DeBorah “Sunni” Smith, MS, JD, LLM
Adjunct Faculty, Management Department
As a transplanted “New Yorker,” I took a ten-year detour to work in the Nation’s Capital before officially becoming an Angeleno. Initially, I relocated to Los Angeles to accept and complete a CORO Foundation Public Policy Fellowship in 1992. I attended law school in Washington, DC at the Catholic University of America. Prior to studying law, I earned a Master of Science degree in Rehabilitation from Virginia Commonwealth University, worked in local DC government and on capitol hill as Communications Director of the Center on Budget and Policy Priorities.
After earning a Juris Doctor, I was offered a fellowship which included an opportunity to earn a master’s degree in Public Policy Law at Georgetown University Law Center through the Institute for Public Representation. The opportunity simultaneously involved teaching in a legal clinic, while supervising administrative law cases, representing undocumented immigrants seeking asylum; researching legislation like, the Americans with Disability Act; and bringing joint appellate cases before the DC Circuit Court of Appeals on behalf of national nonprofit organizations such as, the Mexican American Legal Defense and Education Fund (MALDEF). Other highlights of my advocacy during the fellowship encompassed developing a public policy conference, “Race Gender and Power in America: A Retrospective of the Hill -Thomas Hearings” and arguing an appellate case against the FCC before “the Notorious RBG. ”
The CORO Public Fellowship afforded me the opportunity to work directly with the LA County District Attorney; UCLA’s Labor Center; SONY Pictures Entertainment Corporate Affairs; and with the LA Mayor’s Office of Economic Development. During the latter employment, I led international trade missions for LA-based, minority and women-owned businesses to South Africa and Columbia, South America.

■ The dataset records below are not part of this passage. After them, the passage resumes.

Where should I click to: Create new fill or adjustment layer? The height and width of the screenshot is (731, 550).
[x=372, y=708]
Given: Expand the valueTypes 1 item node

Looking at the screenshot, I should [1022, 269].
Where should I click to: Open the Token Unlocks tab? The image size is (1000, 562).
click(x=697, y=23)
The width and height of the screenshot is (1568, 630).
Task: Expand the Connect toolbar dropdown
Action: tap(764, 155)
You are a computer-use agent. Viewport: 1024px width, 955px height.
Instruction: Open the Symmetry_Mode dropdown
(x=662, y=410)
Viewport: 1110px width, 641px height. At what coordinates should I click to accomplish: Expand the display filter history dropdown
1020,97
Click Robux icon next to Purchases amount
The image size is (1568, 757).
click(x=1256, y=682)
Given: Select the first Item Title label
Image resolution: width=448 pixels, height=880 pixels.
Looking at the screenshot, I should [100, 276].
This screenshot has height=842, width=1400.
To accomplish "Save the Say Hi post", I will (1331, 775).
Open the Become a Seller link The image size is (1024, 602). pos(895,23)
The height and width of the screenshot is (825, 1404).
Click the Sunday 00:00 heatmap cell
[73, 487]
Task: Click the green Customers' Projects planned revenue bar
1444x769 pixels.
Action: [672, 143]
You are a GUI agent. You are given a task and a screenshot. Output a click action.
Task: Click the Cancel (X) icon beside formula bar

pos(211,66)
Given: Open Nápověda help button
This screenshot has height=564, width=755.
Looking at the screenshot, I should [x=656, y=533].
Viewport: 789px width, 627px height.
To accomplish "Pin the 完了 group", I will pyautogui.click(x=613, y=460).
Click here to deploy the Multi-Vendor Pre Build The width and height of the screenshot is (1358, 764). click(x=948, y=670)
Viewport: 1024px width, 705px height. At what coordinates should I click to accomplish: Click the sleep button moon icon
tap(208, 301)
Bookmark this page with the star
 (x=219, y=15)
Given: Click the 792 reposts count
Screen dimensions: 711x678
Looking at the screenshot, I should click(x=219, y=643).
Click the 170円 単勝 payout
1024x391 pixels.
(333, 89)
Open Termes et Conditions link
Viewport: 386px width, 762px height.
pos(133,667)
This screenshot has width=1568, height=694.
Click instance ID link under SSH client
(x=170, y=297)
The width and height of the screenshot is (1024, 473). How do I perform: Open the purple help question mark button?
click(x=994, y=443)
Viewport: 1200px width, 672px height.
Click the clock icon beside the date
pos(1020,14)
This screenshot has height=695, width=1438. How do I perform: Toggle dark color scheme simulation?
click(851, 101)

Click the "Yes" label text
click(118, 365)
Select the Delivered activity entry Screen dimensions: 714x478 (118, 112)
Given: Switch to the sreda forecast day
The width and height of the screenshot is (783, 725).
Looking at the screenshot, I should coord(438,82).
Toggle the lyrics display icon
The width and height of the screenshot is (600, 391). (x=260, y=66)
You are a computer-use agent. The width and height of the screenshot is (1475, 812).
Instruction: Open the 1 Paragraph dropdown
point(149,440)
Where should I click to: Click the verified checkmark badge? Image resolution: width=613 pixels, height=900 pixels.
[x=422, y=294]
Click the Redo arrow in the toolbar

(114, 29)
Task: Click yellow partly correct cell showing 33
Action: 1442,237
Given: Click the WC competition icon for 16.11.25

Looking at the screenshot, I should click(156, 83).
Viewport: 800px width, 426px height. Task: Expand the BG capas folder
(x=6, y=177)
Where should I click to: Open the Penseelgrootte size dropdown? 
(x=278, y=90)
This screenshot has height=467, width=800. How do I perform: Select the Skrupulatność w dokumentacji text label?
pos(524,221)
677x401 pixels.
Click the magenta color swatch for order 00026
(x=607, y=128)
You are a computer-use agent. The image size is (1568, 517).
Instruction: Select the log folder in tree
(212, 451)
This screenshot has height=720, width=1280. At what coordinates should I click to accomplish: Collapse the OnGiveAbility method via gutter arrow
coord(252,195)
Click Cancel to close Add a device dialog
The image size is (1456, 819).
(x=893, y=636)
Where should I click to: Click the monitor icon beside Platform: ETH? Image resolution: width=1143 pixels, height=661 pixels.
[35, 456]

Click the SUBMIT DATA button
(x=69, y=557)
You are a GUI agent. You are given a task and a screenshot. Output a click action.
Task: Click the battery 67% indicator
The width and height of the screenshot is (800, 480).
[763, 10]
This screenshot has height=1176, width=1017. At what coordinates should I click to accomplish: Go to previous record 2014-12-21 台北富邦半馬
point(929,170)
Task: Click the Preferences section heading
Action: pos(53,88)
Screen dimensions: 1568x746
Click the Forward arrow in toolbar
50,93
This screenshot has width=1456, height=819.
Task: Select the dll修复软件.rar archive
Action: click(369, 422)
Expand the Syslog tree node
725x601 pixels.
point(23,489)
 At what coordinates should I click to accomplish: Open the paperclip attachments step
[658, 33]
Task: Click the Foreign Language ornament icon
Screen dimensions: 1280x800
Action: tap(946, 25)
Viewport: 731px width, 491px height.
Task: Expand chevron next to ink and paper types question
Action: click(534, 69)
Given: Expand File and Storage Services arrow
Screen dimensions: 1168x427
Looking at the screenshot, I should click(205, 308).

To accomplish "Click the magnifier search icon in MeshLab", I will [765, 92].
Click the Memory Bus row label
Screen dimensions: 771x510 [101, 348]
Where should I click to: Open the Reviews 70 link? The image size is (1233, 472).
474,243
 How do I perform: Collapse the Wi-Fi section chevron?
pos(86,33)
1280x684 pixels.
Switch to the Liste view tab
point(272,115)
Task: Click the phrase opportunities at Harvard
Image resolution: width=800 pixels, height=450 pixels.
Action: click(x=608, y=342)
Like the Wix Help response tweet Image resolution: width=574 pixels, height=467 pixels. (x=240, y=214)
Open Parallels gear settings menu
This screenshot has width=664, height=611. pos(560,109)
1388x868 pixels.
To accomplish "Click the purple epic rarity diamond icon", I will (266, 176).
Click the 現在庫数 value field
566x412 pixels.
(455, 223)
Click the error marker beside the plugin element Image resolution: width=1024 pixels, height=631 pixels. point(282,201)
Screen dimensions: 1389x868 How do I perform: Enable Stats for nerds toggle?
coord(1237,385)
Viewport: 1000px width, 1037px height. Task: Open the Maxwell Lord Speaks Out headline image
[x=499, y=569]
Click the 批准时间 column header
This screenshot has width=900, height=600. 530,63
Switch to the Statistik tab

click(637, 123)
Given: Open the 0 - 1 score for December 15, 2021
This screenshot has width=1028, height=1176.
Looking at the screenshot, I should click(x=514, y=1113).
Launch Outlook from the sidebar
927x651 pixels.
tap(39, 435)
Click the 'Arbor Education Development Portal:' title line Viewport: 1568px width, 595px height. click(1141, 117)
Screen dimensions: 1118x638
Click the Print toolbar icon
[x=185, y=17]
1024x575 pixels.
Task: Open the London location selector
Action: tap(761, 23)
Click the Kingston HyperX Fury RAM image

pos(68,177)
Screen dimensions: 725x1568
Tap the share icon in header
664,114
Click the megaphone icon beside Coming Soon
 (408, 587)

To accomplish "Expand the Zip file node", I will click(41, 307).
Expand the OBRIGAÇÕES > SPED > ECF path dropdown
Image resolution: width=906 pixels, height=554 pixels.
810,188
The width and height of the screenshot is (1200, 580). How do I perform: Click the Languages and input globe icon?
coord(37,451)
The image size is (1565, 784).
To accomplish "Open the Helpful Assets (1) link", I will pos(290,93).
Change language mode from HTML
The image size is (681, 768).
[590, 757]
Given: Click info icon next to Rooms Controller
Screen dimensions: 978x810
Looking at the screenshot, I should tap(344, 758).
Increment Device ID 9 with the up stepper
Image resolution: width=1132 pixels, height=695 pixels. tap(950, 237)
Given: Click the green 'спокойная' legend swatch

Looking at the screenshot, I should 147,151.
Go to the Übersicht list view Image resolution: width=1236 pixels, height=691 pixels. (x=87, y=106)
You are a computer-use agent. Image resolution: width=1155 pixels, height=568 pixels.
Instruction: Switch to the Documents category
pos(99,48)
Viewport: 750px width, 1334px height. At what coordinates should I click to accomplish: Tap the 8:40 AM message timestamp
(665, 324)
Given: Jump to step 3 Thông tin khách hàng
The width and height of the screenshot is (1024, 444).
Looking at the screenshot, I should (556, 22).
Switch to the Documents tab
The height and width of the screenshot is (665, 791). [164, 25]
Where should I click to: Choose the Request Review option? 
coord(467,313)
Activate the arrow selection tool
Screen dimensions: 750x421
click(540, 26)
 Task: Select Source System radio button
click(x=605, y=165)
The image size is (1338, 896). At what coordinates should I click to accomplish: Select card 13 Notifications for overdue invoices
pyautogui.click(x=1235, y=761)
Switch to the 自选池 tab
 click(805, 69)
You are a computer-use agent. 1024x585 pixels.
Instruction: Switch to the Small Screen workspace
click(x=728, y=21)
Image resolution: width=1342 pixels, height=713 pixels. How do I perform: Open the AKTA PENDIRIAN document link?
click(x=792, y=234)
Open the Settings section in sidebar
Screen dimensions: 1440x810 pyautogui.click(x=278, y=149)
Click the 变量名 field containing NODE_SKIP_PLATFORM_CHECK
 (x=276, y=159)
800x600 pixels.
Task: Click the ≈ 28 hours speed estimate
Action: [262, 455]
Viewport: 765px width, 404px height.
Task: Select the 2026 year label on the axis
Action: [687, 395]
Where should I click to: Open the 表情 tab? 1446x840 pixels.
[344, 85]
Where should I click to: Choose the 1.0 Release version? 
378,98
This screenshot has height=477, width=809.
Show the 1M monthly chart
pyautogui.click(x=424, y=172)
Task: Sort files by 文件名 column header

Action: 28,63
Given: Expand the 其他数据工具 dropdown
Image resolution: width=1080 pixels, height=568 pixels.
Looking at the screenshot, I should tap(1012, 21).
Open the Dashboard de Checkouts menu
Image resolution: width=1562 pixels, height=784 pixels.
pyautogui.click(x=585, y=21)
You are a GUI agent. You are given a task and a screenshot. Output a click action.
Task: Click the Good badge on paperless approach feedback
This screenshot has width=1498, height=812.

Just before the millennium, I began teaching in an adjunct capacity at local LA colleges and universities including, West LA College, Santa Monica College, and Loyola Marymount University. After a stint as executive director for the regional office of the National Conference for Community and Justice (NCCJ), I launched a consulting practice that largely focused on organizational and business development in both the “for-purpose” and “for-profit” sectors.
By 2008, my work with organizations evolved into both a consulting and a coaching practice. Currently, as an executive leadership coach and organizational strategists, I provide professional services to a broad spectrum of clients. Years of training, facilitation and consulting have given me extensive experience in nonprofit management while working with organizations such as the Center for Nonprofit Management Los Angeles (CNM); the Third Sector Company; Consulting Personnel Services (CPS); and Kaiser Permanente. Further, teaching allows me to share working knowledge of, and subject matter expertise in, several public sector related areas including leadership; board development; succession planning; cultural competency; bias and inclusion; change theory; workplace harassment prevention; Equal Employment Opportunity (EEO) and Conversational Intelligence® (C-IQ).
LLM, Public Policy Law, Georgetown University Law Center
JD, The Catholic University of America, Communications Law Institute
MS, Rehabilitation Counseling, Virginian Commonwealth University
On-line articles include:
“You Too Can Speak Truth to Power”;
“Crickets – What silence may really be saying in the workplace!”;
“Coaching Interfaith Clients”
Various commentaries on LinkedIn publications.
Annenberg Summer Faculty Fellow 1991
CORO Foundation Fellowship 1992
My history of work in higher education extends from early career positions in student affairs at Barnard College, Columbia University and Syracuse University. The foundation of my work in student life significantly fuels both my academic focus on leadership development and dedication to experiential learning. My subject matter specialty is facilitating the growth, development and success of professionals and individuals in public life. Therefore, I consider each student to be a leader in his or her own right, as well as an executive responsible for their own life. For me, a successful learning process is one of mutual accountability, infused with co-creative activities, and built on a foundation of transparency and trust. I place a high value on students being fully present and participating in course work as well as in the classroom. My aspiration is to be an inspirational “thought partner” and challenging team player in a transformational, learning process is fueled with critical thinking. It is my privilege to work in and contribute to the progressive educational, environment established at Antioch University.